Exercise aim:
Your output should be the lines from the one that contains "1024x593 pixels. How" to the end of the listing, transcribed exactly. Include nothing else.

Records for the exercise:
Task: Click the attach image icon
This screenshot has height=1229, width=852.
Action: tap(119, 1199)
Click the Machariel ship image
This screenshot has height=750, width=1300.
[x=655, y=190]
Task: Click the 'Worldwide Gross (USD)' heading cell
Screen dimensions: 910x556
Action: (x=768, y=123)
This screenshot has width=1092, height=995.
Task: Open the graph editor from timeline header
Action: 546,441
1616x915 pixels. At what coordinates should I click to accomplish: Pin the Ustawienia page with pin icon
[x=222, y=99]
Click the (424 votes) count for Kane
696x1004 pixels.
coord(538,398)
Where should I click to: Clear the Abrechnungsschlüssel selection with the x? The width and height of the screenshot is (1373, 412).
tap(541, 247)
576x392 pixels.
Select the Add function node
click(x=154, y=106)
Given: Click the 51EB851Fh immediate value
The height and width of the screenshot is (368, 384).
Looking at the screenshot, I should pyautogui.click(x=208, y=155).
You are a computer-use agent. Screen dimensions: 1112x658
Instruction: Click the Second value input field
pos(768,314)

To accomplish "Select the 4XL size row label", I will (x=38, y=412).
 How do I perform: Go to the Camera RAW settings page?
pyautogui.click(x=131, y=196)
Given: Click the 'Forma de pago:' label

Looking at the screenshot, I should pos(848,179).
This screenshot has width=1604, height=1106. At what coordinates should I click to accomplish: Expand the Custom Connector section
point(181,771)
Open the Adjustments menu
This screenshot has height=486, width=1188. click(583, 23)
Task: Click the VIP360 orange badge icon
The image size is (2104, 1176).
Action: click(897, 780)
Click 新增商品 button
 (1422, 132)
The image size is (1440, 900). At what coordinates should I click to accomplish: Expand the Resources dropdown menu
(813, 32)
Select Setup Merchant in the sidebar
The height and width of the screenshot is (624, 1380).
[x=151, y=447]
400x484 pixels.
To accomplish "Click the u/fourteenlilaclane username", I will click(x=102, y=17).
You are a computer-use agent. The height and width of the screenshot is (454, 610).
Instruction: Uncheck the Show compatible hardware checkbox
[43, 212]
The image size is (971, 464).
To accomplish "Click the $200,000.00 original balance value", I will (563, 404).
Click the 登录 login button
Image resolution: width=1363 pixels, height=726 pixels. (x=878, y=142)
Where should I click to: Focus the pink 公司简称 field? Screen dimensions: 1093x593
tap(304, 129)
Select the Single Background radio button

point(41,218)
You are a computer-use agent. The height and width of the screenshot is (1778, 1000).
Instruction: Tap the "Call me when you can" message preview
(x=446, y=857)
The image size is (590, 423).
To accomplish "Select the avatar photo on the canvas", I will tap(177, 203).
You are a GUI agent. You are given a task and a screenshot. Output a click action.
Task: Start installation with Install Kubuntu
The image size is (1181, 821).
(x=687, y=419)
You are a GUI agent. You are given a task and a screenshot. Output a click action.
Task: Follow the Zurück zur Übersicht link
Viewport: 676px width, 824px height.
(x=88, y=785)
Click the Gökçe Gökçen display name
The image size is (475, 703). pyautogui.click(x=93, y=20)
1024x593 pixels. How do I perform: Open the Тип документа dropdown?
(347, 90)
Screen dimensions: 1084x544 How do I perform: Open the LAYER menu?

Result of this task:
1024x593 pixels. How do I perform: Open the Тип документа dropdown?
(347, 90)
Screen dimensions: 1084x544 How do I perform: Open the LAYER menu?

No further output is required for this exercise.